§ Compito richiesto
Puoi restituire parola per parola il passo della sezione di testo compreso tra "Un grande programma" e "per la competitività.", estremi inclusi?

§ Sezione di testo
========================================
La legge presentata da Obama al Congresso afferma che la minaccia di proliferazione nucleare rappresenta la più immediata ed estrema minaccia alla sicurezza globale del mondo. È necessario quindi muoversi in tale campo con il massimo impegno e la massima tempestività. È intenzione della nuova Amministrazione americana di promuovere un sforzo internazionale per mettere al sicuro entro quattro anni tutti i materiali nucleari “vulnerabili” ancora sparsi per il pianeta e avviarsi decisamente verso un mondo senza armi nucleari. Peraltro gli USA intendono mantenere e preservare la scienza e le tecnologie di base necessarie a mantenere il deterrente nucleare, senza peraltro fare nuovi esperimenti sotto terra, e assicurare ogni altra sicurezza nazionale, anche come risposta controterrorista rispetto ad eventuali incidenti. Anche i reattori navali con le loro attrezzature missilistiche innovate continueranno ad essere sviluppati.
Un grande programma di educazione degli studenti a tutti i livelli (laureandi , laureati), nonché i colletti verdi (cioè personale licenziato da reinserire nelle industrie ambientali), dovrà contribuire alla formazione di un’adeguata competenza nell’ingegneria e nella scienza dell’energia. Saranno garantiti supporti alle Università con borse di studio e aiuti ai colleges, affinché la scienza e la tecnologia possano assumere negli USA un ruolo consapevole e responsabile per la difesa dell’ambiente e per la competitività.
========================================
§ Dati forniti
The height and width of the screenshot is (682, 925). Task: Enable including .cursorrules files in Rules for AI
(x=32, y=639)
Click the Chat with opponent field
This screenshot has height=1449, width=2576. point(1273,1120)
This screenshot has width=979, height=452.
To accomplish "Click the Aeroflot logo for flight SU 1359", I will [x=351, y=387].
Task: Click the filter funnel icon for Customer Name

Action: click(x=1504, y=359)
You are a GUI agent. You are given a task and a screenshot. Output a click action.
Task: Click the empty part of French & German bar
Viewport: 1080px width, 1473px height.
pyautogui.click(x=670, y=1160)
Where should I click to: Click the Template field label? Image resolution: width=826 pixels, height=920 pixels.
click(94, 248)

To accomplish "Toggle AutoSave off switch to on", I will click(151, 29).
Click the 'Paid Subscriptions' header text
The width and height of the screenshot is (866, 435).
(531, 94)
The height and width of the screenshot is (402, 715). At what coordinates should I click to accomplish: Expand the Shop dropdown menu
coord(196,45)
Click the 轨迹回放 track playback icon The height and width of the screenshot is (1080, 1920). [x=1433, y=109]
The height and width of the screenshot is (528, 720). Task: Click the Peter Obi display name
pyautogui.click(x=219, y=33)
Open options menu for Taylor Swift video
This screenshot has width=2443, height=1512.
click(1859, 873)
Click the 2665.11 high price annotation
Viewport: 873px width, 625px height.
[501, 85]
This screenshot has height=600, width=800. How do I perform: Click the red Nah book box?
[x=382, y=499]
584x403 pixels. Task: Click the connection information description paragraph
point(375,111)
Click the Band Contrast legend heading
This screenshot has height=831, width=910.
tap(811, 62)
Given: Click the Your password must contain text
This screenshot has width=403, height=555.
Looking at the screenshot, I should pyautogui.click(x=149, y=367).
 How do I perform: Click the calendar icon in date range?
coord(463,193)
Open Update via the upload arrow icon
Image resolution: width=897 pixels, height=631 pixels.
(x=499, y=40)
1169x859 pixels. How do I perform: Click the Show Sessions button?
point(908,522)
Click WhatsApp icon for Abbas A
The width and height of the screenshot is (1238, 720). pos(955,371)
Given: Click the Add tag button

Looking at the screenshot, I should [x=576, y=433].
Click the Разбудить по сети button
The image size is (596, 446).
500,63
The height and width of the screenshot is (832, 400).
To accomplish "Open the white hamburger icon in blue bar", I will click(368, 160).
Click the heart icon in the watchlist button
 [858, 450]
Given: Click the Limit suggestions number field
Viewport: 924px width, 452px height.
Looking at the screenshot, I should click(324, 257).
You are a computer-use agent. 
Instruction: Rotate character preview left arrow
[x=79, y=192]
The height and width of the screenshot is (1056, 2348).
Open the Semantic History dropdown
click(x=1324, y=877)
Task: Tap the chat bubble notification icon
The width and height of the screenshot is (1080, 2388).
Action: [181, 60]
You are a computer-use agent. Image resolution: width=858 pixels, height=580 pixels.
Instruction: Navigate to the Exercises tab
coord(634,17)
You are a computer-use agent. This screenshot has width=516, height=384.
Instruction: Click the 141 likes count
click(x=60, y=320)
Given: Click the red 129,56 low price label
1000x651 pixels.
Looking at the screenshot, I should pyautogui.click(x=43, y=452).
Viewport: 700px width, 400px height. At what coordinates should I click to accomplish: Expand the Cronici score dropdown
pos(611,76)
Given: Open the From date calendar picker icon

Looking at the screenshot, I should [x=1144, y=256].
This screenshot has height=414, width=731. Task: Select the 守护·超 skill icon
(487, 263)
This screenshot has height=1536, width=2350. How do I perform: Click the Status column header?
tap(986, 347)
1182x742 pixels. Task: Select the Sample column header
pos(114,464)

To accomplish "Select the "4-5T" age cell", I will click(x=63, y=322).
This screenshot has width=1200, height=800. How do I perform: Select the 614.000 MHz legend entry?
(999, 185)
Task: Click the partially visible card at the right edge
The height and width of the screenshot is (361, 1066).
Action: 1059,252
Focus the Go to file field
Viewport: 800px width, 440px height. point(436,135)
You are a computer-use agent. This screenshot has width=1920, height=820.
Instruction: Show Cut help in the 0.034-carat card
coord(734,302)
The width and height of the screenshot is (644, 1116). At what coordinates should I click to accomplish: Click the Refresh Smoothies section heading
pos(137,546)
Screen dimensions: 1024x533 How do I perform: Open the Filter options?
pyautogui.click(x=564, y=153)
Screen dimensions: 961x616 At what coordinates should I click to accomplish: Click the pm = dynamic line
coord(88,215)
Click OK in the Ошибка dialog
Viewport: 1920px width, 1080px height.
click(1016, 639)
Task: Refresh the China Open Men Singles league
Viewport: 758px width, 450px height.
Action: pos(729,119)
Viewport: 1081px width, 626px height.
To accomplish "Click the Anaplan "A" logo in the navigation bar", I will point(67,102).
========================================
§ Risultato atteso
Un grande programma di educazione degli studenti a tutti i livelli (laureandi , laureati), nonché i colletti verdi (cioè personale licenziato da reinserire nelle industrie ambientali), dovrà contribuire alla formazione di un’adeguata competenza nell’ingegneria e nella scienza dell’energia. Saranno garantiti supporti alle Università con borse di studio e aiuti ai colleges, affinché la scienza e la tecnologia possano assumere negli USA un ruolo consapevole e responsabile per la difesa dell’ambiente e per la competitività.